[Data extracted from a collection]
- - -
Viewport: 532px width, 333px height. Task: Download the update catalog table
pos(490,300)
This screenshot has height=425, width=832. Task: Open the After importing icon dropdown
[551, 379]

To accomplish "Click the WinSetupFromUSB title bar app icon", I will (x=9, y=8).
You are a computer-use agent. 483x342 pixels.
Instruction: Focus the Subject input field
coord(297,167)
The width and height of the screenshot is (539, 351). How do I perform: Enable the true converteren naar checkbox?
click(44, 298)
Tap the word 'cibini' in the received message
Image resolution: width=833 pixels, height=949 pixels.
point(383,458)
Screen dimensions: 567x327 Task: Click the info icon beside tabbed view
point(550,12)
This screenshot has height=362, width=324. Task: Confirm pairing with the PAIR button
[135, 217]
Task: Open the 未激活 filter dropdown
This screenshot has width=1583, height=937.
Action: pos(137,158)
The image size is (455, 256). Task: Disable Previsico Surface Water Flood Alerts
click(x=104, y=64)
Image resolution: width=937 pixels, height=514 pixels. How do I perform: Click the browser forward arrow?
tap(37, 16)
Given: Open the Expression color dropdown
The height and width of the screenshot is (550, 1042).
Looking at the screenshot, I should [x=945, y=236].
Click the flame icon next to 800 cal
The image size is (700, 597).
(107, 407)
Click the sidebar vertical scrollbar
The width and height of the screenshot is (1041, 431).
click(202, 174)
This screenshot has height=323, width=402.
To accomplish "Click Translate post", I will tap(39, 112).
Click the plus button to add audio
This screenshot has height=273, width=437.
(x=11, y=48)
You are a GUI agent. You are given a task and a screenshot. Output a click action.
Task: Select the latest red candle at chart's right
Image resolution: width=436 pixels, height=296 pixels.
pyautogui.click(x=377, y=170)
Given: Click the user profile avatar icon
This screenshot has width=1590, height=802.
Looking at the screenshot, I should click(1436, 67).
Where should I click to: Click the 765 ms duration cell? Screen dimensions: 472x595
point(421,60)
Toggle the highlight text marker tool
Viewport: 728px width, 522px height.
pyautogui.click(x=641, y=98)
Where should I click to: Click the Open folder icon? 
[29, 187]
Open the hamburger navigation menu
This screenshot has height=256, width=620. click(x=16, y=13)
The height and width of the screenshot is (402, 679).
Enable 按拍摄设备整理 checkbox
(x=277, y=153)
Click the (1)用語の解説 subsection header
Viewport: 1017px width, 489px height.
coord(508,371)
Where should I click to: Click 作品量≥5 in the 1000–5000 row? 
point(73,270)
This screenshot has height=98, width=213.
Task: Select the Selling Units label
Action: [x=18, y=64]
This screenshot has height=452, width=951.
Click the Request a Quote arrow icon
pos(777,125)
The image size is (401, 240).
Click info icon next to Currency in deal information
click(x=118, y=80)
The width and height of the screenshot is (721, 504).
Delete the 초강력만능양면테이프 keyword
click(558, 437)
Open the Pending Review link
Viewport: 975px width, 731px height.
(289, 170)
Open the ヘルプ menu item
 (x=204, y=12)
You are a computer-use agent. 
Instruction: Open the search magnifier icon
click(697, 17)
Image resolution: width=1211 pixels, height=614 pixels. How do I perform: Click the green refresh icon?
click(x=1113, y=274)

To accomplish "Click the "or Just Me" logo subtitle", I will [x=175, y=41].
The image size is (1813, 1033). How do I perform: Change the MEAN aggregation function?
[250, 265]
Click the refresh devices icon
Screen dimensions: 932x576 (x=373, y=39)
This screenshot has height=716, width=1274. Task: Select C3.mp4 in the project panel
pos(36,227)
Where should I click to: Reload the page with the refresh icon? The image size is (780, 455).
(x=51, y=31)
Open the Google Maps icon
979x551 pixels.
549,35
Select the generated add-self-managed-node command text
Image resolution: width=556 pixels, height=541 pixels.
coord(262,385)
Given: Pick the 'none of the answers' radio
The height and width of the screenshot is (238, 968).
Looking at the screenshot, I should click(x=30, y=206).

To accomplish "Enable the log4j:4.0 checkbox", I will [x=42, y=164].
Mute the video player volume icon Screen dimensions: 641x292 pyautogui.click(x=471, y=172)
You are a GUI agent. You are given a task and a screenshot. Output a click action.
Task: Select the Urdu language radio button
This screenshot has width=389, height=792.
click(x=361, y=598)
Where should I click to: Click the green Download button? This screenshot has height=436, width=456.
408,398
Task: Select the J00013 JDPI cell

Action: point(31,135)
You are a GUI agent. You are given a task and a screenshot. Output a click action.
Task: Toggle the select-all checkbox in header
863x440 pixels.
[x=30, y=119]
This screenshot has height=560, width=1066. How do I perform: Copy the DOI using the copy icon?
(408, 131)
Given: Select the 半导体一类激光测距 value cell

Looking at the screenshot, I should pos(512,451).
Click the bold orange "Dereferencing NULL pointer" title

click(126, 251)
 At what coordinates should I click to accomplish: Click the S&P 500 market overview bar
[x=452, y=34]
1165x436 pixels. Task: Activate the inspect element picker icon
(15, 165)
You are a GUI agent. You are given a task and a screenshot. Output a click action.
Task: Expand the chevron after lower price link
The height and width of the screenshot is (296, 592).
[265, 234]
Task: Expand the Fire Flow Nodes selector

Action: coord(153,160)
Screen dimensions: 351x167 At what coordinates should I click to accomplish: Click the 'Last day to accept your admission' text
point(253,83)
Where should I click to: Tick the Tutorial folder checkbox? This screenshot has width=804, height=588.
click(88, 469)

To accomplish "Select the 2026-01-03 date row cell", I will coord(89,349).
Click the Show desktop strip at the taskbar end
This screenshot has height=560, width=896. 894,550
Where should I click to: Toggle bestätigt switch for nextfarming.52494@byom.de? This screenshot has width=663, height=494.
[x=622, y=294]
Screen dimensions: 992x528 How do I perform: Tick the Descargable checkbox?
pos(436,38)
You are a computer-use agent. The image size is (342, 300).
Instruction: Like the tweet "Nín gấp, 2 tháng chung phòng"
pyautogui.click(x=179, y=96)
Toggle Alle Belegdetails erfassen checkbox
- - -
*Task goal:* How many of the lines above hold the word "will"? State that number and nothing else.

*Solved problem:* 5